• About this task: Whenever a line in the entries includes the word "label", copy that line out.

--- Excerpted data Enclosed Below ---

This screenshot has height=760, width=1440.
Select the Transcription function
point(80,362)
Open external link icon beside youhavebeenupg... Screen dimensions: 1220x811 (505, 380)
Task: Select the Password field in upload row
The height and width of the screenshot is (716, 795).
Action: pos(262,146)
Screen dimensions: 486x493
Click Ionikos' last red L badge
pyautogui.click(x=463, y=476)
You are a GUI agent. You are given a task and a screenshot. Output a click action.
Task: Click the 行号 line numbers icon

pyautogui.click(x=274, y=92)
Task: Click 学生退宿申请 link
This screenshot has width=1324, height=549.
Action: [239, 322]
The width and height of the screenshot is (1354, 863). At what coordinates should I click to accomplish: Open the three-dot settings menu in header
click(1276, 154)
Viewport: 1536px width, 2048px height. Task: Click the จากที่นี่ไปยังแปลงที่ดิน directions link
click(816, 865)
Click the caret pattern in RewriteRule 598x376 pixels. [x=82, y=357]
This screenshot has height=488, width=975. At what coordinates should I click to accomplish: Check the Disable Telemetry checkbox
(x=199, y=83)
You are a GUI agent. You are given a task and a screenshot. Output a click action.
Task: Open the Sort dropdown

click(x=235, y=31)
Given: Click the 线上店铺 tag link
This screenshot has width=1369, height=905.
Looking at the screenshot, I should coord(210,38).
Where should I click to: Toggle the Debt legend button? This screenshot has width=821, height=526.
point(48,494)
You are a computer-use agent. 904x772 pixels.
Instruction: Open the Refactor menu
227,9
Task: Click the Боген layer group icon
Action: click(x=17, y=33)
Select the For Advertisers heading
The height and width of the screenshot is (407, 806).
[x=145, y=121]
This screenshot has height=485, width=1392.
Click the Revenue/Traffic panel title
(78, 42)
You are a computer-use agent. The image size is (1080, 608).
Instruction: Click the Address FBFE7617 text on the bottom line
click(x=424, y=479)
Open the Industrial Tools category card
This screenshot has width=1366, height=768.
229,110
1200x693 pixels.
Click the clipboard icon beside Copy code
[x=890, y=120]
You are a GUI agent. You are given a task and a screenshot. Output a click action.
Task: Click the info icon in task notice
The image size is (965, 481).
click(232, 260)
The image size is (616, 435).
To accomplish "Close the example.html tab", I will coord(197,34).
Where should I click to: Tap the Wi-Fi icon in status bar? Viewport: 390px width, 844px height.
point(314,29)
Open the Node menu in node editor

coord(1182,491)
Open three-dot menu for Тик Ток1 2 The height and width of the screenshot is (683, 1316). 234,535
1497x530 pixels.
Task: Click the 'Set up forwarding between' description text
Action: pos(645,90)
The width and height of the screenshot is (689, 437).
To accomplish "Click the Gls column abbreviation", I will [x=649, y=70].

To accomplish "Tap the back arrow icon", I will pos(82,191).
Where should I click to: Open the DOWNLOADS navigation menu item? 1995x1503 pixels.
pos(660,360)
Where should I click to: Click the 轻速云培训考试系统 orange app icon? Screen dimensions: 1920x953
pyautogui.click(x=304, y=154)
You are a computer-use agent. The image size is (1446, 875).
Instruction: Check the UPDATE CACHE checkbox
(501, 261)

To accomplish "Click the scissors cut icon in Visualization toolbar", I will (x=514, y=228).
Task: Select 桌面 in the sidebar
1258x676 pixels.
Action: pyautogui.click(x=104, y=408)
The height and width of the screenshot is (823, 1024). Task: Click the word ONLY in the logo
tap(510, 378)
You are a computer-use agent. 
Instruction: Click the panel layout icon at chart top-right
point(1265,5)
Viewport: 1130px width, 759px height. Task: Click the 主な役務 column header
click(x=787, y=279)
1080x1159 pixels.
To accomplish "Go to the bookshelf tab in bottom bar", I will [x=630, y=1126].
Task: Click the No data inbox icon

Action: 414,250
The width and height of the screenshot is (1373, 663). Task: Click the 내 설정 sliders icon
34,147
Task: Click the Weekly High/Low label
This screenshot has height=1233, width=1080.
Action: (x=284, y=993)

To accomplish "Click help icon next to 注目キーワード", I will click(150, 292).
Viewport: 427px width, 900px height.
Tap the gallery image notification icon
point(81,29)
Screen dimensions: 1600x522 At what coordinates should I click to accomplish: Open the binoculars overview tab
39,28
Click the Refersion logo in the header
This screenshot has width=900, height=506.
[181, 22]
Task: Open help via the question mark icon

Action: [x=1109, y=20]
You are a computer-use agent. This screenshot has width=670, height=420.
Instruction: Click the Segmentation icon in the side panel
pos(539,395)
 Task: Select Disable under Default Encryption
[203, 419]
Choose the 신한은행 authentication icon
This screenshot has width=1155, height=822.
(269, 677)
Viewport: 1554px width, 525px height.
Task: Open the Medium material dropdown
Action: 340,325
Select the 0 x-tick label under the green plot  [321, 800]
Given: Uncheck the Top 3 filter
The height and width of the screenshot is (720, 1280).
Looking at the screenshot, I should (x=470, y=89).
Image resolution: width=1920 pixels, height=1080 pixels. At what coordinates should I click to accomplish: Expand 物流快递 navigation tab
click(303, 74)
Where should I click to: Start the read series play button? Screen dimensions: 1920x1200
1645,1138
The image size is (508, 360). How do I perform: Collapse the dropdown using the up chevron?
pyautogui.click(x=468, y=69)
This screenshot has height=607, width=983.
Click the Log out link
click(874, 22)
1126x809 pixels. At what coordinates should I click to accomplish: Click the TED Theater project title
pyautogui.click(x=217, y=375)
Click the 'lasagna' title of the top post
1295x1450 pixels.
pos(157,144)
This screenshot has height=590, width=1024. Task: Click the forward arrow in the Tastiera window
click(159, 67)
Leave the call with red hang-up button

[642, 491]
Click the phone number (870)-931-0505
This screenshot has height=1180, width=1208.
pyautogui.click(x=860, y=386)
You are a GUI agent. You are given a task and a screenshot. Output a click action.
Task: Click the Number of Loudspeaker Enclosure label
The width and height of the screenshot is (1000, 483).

--- End of Enclosed Excerpted data ---

• Solved exercise:
Task: Click the Weekly High/Low label
Select the 0 x-tick label under the green plot  [321, 800]
Task: Click the Number of Loudspeaker Enclosure label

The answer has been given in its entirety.